Problem Description
A bookstore owner has a store open for n minutes. Each minute, customers[i] customers enter and immediately leave after that minute. The owner is grumpy during some minutes (indicated by grumpy[i] == 1) and, as a result, customers during those minutes are unsatisfied. However, the owner can use a secret technique once to remain not grumpy for a consecutive block of "minutes" minutes, turning those potentially unsatisfied customers into satisfied ones. The task is to choose the best time window to maximize the total number of satisfied customers over the day.
Key Insights
- The customers during minutes when the owner is not grumpy (grumpy[i] == 0) are always satisfied. Sum these as a base value.
- Applying the secret technique makes unsatisfied customers during the chosen window become satisfied. So, for a window of length "minutes", only consider the additional gain from minutes when grumpy[i] == 1.
- Use a sliding window of fixed size "minutes" over the array to calculate the potential extra gain.
- The final answer is the sum of the base satisfied customers and the maximum extra gain obtained from any valid window.
Space and Time Complexity
Time Complexity: O(n) – We traverse the array once for the base sum and then use a sliding window approach.

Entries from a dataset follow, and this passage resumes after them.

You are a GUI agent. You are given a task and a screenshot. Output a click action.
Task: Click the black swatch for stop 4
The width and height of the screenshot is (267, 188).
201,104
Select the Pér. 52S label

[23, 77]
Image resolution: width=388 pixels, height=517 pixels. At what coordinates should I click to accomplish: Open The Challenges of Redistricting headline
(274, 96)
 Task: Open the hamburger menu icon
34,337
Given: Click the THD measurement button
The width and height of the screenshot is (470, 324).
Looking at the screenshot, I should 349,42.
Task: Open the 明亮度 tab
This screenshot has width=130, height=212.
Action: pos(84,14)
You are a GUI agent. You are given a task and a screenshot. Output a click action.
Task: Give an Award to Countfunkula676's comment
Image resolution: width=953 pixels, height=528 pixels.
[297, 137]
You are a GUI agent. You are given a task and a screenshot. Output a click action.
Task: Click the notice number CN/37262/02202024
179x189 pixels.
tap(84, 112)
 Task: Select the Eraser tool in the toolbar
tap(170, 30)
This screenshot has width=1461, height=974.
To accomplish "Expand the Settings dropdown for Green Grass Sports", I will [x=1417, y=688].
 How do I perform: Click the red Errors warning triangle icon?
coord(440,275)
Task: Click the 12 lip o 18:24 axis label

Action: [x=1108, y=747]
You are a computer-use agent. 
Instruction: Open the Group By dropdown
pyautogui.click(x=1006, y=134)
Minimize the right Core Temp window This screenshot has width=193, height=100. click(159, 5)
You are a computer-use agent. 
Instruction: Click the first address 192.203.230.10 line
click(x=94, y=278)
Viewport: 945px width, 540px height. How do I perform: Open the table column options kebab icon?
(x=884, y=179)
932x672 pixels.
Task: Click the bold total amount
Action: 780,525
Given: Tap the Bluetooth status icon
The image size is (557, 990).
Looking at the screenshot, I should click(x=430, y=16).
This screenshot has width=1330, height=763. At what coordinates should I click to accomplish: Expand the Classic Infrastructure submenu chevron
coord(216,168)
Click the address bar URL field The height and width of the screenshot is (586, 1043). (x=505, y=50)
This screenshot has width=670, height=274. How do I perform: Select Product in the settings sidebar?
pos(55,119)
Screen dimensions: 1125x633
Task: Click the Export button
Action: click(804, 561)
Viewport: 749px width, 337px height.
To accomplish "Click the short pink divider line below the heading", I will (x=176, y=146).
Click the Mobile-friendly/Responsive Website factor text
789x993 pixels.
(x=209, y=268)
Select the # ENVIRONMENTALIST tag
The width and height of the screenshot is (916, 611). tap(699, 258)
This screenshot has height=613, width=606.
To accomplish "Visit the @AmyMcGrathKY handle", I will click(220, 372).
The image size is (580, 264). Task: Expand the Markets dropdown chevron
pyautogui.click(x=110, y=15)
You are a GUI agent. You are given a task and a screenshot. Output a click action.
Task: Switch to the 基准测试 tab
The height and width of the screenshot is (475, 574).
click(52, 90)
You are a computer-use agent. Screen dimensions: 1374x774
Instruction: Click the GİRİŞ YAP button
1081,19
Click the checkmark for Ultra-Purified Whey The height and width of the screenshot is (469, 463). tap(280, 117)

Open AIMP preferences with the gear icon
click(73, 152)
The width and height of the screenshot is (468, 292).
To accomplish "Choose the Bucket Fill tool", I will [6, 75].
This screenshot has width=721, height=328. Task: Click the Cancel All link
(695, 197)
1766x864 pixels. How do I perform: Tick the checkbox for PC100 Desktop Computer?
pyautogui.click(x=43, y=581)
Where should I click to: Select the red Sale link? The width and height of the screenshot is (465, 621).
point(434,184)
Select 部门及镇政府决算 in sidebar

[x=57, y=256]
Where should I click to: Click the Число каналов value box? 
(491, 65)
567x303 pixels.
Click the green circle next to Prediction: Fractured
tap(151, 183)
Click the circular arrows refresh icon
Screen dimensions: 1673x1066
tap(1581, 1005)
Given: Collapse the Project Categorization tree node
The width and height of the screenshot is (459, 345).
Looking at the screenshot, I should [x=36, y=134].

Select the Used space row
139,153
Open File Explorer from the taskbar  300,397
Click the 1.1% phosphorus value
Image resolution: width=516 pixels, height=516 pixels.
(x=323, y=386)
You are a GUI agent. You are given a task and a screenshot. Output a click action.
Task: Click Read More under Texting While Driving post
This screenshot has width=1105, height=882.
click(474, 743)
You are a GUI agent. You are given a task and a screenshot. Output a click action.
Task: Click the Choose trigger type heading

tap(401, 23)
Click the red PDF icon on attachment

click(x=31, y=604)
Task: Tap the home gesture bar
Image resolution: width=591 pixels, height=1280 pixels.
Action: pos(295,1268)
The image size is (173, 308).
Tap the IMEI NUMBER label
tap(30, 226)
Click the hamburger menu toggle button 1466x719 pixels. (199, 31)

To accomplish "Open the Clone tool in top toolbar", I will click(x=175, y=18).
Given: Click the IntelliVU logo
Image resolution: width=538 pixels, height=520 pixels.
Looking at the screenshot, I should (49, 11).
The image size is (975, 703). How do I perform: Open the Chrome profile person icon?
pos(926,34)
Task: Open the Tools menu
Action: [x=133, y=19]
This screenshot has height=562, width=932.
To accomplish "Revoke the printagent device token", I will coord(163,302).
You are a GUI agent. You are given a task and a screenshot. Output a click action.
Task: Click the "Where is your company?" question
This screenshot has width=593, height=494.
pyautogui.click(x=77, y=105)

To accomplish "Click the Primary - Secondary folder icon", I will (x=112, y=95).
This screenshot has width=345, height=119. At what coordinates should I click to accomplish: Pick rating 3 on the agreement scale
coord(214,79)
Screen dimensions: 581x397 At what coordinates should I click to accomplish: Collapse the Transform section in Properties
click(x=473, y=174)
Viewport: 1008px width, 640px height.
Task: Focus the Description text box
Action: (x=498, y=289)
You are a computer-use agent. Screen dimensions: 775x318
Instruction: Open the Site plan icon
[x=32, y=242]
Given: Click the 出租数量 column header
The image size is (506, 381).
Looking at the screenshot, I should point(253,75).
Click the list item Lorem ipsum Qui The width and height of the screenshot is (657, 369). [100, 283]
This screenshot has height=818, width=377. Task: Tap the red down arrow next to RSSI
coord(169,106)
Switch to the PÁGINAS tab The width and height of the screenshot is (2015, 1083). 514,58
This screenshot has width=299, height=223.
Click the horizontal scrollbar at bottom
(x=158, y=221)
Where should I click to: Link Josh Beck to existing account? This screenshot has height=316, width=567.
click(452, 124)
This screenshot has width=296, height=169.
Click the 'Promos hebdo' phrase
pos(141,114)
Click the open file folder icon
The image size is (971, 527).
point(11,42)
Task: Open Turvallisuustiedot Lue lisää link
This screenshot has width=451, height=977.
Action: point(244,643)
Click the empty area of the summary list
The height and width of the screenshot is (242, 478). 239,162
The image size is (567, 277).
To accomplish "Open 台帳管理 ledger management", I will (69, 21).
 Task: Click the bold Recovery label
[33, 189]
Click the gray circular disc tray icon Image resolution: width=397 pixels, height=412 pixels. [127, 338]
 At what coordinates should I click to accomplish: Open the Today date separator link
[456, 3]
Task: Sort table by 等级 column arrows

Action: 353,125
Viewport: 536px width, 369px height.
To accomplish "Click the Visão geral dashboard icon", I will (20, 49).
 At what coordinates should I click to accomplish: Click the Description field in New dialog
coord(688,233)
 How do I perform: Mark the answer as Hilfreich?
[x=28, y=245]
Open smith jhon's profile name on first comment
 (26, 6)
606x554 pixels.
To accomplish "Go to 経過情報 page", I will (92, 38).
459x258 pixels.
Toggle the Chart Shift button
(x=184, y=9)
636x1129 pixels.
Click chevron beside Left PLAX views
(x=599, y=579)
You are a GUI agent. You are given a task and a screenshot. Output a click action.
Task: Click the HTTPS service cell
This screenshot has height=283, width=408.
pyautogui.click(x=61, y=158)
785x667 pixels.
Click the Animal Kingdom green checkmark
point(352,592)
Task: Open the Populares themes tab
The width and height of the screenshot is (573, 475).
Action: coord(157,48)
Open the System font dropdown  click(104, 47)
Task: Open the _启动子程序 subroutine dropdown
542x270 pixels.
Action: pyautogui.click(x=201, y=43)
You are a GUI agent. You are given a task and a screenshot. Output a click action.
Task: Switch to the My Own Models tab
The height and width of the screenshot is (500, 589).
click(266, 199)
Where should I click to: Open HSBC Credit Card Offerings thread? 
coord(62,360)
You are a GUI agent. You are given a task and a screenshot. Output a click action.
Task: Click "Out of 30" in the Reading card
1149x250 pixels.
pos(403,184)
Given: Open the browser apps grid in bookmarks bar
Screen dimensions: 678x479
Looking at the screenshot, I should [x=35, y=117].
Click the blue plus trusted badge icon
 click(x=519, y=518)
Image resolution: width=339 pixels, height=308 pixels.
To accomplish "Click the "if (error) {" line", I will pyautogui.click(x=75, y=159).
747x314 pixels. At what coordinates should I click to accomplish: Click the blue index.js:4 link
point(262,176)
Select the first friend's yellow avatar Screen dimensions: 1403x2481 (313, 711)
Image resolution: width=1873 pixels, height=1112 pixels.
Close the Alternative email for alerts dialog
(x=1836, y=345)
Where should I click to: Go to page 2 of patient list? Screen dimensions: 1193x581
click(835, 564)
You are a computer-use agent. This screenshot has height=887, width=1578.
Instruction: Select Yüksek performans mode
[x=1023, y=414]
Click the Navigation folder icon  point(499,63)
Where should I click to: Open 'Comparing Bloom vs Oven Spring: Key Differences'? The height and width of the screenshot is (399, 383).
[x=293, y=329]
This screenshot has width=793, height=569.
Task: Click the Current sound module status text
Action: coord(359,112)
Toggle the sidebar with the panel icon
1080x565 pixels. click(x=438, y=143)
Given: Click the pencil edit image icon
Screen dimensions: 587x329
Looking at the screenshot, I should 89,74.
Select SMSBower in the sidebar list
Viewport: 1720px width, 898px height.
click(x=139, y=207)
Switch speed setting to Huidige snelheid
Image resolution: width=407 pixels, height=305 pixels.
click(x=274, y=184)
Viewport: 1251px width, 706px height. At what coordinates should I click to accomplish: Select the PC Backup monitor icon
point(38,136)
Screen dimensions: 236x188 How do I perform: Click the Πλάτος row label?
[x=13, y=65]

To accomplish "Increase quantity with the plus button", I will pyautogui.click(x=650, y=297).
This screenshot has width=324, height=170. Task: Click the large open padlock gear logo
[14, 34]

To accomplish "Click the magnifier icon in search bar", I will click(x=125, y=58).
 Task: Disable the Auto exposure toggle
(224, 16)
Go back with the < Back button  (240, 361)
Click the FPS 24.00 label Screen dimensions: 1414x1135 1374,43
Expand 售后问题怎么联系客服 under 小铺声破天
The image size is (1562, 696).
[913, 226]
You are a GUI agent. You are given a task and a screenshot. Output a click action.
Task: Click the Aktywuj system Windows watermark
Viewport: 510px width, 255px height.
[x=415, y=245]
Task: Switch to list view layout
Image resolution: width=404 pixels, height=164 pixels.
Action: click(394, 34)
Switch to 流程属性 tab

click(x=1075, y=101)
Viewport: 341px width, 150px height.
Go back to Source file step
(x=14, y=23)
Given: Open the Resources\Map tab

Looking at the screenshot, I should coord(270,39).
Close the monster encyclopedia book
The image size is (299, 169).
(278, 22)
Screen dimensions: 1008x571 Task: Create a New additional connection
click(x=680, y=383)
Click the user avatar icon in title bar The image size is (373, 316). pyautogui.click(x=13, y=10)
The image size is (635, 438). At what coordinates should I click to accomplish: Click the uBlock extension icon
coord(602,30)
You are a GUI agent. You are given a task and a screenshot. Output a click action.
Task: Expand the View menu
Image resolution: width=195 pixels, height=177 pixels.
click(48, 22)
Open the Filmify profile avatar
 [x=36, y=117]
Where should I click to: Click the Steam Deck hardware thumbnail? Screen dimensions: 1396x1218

Space Complexity: O(1) – Only constant extra space is used.
Solution
We first calculate the number of satisfied customers when the owner is not grumpy (base satisfaction). Then, we compute the additional gain if we were to suppress the owner's grumpiness for a consecutive block of "minutes" minutes. This is done by using a sliding window technique to sum the number of customers during grumpy minutes within each window and updating the maximum gain found. Finally, we add the base satisfaction to this maximum extra gain to get the result.